**Work order**: Give again, word for word, every line below from the one that has "Select NVIDIA GeForce" through the one that has "Task: Select the DCB tab", both included, and no others.

**Available records**:
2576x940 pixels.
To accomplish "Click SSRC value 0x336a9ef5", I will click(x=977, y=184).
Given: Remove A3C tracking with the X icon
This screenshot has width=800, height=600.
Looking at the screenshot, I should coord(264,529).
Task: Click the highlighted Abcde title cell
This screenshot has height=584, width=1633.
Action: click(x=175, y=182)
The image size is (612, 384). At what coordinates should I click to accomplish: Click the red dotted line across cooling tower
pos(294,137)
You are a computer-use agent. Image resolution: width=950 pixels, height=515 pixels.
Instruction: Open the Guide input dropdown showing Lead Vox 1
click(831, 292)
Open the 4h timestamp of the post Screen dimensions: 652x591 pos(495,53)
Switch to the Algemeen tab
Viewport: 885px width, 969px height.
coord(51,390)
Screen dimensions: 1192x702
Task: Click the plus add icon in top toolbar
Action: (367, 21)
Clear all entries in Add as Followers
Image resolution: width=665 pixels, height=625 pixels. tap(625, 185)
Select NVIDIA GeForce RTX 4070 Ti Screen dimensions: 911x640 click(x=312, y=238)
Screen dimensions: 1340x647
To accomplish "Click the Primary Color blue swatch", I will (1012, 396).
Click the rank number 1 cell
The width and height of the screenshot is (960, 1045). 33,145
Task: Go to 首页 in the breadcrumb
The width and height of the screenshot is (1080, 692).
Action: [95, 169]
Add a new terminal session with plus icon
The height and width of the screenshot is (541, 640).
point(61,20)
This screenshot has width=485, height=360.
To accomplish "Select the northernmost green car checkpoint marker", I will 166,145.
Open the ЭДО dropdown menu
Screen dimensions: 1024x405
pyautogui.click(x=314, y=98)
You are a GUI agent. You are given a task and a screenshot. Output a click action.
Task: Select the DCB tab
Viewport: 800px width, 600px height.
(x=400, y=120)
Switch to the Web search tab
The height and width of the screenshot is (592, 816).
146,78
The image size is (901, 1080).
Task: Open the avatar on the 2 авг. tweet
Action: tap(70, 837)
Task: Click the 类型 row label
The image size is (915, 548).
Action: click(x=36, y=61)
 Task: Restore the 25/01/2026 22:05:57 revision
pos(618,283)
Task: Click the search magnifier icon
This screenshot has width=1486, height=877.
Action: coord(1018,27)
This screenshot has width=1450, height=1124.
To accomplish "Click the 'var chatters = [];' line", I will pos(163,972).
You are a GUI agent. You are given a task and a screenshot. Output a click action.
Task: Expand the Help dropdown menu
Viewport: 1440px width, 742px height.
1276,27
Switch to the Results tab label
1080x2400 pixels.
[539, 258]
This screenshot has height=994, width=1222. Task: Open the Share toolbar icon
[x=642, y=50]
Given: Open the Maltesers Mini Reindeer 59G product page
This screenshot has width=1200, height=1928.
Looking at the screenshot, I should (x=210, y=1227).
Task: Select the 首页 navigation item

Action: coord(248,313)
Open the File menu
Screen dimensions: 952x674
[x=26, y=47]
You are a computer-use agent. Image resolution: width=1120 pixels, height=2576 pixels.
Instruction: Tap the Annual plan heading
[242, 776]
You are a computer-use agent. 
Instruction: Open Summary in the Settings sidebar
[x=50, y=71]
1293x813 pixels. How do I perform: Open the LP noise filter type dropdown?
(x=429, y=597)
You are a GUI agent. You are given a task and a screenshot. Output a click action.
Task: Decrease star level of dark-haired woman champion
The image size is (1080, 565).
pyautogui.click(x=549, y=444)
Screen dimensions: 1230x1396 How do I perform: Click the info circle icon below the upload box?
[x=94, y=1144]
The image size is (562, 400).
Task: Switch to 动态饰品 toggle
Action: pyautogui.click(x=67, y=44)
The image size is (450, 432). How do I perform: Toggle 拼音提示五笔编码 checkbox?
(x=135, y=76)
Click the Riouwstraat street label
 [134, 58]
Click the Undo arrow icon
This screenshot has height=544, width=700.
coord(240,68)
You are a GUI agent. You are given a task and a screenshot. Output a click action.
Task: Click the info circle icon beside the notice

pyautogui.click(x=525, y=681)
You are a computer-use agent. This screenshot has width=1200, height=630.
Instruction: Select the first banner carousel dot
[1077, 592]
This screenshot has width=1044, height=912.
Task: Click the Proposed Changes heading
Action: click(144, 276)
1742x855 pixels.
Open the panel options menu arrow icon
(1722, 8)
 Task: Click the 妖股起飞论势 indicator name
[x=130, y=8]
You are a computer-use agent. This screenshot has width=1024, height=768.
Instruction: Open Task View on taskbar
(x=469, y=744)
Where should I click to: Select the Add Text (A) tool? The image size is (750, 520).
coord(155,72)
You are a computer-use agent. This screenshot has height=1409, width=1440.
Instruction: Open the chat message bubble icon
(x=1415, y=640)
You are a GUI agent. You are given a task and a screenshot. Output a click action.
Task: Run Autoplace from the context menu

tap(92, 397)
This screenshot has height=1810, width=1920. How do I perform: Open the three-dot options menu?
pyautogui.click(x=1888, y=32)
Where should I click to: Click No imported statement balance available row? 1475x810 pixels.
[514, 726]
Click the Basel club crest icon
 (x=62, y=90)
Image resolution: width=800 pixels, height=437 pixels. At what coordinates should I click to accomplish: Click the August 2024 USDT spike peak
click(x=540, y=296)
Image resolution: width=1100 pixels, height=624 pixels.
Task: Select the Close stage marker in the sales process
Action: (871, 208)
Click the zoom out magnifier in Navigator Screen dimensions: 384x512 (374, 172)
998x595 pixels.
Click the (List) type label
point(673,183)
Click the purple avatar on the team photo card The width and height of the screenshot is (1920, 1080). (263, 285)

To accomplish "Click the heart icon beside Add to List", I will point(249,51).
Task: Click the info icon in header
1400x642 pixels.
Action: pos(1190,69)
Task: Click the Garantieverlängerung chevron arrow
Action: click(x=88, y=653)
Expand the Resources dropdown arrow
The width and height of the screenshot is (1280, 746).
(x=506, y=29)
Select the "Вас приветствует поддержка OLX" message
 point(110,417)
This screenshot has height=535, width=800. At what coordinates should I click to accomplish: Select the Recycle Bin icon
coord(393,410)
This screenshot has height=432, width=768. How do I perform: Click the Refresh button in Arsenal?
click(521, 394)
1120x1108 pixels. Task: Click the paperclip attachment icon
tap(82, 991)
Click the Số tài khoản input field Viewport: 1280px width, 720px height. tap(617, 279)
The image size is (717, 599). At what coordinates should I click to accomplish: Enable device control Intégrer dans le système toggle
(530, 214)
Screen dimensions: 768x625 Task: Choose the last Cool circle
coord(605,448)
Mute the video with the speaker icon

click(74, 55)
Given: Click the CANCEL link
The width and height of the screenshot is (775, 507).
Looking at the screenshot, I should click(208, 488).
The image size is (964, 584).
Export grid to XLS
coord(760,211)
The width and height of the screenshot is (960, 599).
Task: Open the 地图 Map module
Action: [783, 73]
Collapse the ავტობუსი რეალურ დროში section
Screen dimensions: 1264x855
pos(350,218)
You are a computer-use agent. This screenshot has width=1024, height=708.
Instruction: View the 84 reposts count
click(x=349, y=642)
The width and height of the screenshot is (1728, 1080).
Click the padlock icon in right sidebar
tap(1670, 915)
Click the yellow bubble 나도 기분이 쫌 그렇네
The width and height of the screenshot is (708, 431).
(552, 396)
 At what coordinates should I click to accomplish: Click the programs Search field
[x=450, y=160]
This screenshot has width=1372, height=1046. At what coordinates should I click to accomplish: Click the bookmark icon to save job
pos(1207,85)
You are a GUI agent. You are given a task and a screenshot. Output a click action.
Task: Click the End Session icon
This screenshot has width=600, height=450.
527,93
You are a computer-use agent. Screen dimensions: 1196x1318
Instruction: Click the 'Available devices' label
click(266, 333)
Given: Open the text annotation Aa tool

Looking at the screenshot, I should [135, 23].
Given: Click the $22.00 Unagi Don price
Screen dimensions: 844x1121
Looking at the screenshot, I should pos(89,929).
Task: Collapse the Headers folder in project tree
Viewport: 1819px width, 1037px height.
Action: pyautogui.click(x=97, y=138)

**Final answer**:
Select NVIDIA GeForce RTX 4070 Ti Screen dimensions: 911x640 click(x=312, y=238)
Screen dimensions: 1340x647
To accomplish "Click the Primary Color blue swatch", I will (1012, 396).
Click the rank number 1 cell
The width and height of the screenshot is (960, 1045). 33,145
Task: Go to 首页 in the breadcrumb
The width and height of the screenshot is (1080, 692).
Action: [95, 169]
Add a new terminal session with plus icon
The height and width of the screenshot is (541, 640).
point(61,20)
This screenshot has width=485, height=360.
To accomplish "Select the northernmost green car checkpoint marker", I will 166,145.
Open the ЭДО dropdown menu
Screen dimensions: 1024x405
pyautogui.click(x=314, y=98)
You are a GUI agent. You are given a task and a screenshot. Output a click action.
Task: Select the DCB tab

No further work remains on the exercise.